Si lo extraestatal -que aquí tiene su componente extraterrestre- se vuelve estatal, ¿dónde está el afuera, la posibilidad de rebelión que haga frente a esa burbuja del sentido ¿común? ¿común-literario? que lo come todo? ¿Dónde la diferencia entre lo original y lo que no lo es? En Retik, a esa discusión la vemos en la historia de Mr. Tooth: “Había colocado quinientas cuarenta y tres falsificaciones en el mercado mundial. Pintaba al estilo de los grandes maestros. Dígame, doctor, ¿usted no cree que era tan talentoso como ellos? ¿Acaso cualquiera puede falsificar quinientas cuarenta y tres obras geniales? ¿No es eso un arte también?”.

“Misterio acústico” es el capítulo que mejor demuestra esta proliferación mutante y escondida del sentido genérico y hasta argumental de lo que venimos leyendo. Un sonido interminable y sostenido proveniente del fondo del fondo del Riachuelo hace que desde Darnos Aires manden a buzos a inspeccionar qué sucede. Tras atravesar una escotilla y bajar por escaleras, llegan a una “estructura muscular que se contraía y dilataba” y allí encuentran a un grupo de soldados norteamericanos preparados para abatir a los intrusos y para, llegado el tiempo, conquistar el territorio. Los buzos quedan a merced de estos verdaderos intrusos, no se sabe hace cuánto tiempo allí apostados. Retik escribe: “Los buzos no dudaron en obedecer porque los soldados estaban fuertemente armados. Una vez en calzoncillos fueron maniatados. Los marines también se quitaron los uniformes y dejaron ver su nueva fisonomía: la de talibanes. Volvieron a desvestirse y se convirtieron en combatientes kurdos. Continuaron despojándose de prendas y fisonomías. Después de varias mutaciones o cambios o transformaciones, mostraron lo que eran en realidad: un montón de cables interconectados”. ¿No es la escritura literaria hoy esos cables interconectados que se mueven como serpientes y “generan” escondiéndose, lo artísticamente legible?

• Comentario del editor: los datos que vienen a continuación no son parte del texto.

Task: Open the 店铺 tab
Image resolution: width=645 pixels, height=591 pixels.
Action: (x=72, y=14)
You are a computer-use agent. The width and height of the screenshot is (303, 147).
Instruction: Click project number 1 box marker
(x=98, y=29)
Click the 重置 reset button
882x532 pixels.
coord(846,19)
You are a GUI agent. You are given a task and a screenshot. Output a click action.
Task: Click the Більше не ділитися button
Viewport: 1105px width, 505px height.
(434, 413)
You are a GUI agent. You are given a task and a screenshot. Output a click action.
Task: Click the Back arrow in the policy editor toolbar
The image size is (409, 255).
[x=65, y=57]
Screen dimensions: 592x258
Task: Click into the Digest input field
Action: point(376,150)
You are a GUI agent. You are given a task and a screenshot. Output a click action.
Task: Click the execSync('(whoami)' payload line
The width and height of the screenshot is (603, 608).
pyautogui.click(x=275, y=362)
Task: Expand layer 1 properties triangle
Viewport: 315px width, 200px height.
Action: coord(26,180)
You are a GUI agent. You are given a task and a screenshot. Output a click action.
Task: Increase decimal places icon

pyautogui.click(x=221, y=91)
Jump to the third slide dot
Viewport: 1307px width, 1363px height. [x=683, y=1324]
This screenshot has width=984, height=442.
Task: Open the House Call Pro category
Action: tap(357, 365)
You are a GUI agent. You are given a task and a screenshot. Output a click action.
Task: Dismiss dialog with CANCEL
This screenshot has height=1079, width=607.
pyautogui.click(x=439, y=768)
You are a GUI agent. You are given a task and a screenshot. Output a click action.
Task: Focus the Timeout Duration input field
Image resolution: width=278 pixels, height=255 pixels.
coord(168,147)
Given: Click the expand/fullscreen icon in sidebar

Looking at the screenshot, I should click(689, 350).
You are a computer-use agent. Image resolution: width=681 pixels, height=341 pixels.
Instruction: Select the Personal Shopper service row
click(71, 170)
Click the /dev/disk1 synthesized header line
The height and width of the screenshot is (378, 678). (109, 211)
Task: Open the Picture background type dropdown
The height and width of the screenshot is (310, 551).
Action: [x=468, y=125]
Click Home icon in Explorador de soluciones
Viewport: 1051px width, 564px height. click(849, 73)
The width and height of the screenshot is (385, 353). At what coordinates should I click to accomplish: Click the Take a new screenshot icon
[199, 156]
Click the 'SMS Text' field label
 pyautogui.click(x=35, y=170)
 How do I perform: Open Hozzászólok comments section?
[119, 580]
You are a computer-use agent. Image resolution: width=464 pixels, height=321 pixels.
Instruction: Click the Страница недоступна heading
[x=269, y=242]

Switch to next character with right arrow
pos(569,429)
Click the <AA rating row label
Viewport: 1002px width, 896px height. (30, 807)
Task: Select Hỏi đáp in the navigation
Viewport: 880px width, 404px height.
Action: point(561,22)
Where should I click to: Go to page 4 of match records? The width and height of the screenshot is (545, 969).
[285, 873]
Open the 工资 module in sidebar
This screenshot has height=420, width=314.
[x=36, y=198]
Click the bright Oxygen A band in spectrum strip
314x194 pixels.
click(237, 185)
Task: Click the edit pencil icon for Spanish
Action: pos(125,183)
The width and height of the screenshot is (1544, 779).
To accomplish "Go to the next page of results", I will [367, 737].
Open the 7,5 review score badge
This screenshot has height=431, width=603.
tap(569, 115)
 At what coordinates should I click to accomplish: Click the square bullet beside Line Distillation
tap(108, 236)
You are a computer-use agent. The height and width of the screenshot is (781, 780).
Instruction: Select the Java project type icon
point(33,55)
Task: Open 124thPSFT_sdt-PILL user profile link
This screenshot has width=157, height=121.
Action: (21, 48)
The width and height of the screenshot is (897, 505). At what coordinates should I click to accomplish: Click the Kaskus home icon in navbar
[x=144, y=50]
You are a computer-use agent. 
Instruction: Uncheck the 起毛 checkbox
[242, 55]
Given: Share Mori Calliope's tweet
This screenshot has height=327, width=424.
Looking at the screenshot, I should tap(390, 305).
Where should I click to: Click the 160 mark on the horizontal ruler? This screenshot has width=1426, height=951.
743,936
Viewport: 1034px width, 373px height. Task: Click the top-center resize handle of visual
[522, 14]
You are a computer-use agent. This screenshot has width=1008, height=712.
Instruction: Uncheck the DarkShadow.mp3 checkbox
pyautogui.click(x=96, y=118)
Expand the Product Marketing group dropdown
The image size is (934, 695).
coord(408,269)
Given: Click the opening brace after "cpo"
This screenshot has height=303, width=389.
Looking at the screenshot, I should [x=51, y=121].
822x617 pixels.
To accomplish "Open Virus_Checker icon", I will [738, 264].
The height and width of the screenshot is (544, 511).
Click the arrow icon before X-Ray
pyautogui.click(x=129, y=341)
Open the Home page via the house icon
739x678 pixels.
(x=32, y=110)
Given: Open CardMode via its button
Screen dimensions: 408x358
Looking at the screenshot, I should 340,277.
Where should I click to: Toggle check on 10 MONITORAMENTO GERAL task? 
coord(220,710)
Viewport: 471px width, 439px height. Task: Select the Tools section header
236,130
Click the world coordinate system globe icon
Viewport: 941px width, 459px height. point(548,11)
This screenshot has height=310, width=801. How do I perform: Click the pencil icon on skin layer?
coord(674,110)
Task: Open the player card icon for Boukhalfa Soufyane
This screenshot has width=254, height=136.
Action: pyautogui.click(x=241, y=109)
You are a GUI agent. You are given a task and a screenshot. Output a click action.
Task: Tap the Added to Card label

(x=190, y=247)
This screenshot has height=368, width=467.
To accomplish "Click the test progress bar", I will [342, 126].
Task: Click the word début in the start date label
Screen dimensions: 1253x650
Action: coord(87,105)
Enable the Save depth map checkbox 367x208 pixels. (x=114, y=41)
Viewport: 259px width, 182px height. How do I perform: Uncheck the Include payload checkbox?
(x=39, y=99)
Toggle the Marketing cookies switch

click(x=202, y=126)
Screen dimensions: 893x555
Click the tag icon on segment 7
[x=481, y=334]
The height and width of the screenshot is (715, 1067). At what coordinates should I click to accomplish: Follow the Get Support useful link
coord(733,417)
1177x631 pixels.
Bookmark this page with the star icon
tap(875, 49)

En la nouvelle somos llevados por la bifurcación permanente de lo esperable. Retik se disfraza de José María Ramos Mejía para construir la historia del control de las multitudes de autómatas, con dosis de realismo alienígena. Nos encontramos con un martín fierro empequeñecido, donde los payadores son puños y uno de sus miembros funda el “Círculo Mundial de Payadores de Citas”. En el capítulo “De puño y letra” hay un alegato problemático sobre la autoría nuevamente: por un lado “si el texto lo escribe el narrador, ¿por qué el libro es propiedad del autor?; a esto responde que “Nadie podría no decir nada”. Retik demuestra cómo puede parasitarse, no un autor, sino la propia ¿ciencia? de la escritura literaria actuando por fuera del Estado de cosas imperante, aún en la literatura, para hacerla florecer en una dirección que tiene como colofón un contagio hilarante y proliferante en dosis bien suminstradas.